Едва обосновавшись в Лудене, Грандье оказался замешан в целом ряде скандалов, которые поначалу казались ему весьма забавными. Например, один дворянин в прямом смысле направил на священника свой клинок. С лейтенантом полиции, главным стражем луденского порядка, Грандье спровоцировал публичный «обмен любезностями», который перерос в драку. Уступая противникам численно, Грандье с пономарем и алтарником забаррикадировались в часовне замка. Назавтра Грандье пожаловался в церковный суд. Лейтенант получил выговор. Кюре победил – но какой ценой? Влиятельный горожанин, до сих пор испытывавший к нему всего-навсего беспочвенную неприязнь, теперь обрел для нее пресловутую почву. Грандье нажил смертельного врага, только и выжидавшего, когда подвернется случай поквитаться.
Казалось бы, из одного только благоразумия, не говоря уже о принципах христианского учения, святому отцу следует искоренять ростки вражды; почему же Грандье, столько лет проучившийся у иезуитов, так и не приблизился к христианскому смирению? Почему не слушался советов д’Арманьяка и остальных своих добрых друзей? Почему в тех случаях, когда речь шла о его страстях, Грандье был неспособен действовать осмотрительно? Да просто самолюбие кюре было таково, что даже длительная учеба в иезуитском коллеже не только не уничтожила, но и ничуть его не умалила. Напротив – сформировала для эго Урбена Грандье алиби, притом теологически обоснованное. Обычный, неученый эгоист ставит свои желания превыше всего, и точка.

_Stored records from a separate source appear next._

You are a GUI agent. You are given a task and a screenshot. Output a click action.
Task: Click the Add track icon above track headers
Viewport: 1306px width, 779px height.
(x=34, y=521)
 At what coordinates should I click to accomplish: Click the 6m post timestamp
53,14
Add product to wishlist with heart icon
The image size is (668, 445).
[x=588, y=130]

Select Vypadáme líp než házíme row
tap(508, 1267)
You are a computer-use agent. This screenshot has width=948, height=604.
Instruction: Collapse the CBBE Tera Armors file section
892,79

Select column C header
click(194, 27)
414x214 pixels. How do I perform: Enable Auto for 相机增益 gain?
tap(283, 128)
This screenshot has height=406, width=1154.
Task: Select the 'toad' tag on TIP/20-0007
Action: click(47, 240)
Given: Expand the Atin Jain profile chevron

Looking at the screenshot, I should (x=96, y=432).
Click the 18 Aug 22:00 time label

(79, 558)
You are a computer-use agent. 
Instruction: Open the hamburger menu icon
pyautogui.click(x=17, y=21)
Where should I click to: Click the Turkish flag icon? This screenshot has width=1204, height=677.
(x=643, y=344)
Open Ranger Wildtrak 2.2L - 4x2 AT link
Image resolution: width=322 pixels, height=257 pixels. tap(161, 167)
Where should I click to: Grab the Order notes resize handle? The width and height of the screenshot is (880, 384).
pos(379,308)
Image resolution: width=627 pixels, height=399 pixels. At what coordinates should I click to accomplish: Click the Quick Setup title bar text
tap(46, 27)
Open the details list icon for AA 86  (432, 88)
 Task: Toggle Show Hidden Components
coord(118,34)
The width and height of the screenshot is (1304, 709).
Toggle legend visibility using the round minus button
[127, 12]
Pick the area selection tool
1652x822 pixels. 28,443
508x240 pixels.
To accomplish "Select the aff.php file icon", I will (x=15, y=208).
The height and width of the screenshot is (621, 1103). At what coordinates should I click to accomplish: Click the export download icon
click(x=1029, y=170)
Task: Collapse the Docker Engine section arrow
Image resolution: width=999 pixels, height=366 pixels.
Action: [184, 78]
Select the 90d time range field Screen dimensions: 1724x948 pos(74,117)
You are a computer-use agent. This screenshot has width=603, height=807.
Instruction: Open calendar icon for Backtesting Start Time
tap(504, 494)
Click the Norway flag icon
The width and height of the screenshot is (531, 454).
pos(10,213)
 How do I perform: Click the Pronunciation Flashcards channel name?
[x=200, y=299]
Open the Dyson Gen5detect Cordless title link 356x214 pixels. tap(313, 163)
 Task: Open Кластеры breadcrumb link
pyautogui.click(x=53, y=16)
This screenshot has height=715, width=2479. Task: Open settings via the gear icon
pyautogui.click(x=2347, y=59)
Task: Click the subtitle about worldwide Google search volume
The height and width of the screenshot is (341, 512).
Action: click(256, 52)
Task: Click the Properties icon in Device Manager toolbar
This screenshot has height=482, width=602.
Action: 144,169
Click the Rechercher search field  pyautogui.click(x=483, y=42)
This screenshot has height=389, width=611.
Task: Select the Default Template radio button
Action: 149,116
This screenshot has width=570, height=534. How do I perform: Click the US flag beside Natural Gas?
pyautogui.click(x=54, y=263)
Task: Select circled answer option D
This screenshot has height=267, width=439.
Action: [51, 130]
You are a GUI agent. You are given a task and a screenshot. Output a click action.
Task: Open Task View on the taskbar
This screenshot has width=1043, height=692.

Но дайте эгоисту религиозное образование – и он уверится, что его желания есть воля Господня, и что, исполняя их, он служит Церкви, а любой компромисс – просто сговор с нечистым, дань Вселенскому Злу. Сказано в «Евангелии от Матфея»: «Любите врагов ваших, благословляйте проклинающих вас»; впрочем, слова Христа лишь провоцируют таких персонажей, как Грандье, пойти на сделку с Вельзевулом. Кюре и не думал мириться с врагами – какое там! Напротив, он в совершенстве владел искусством всячески подогревать ненависть к своей особе.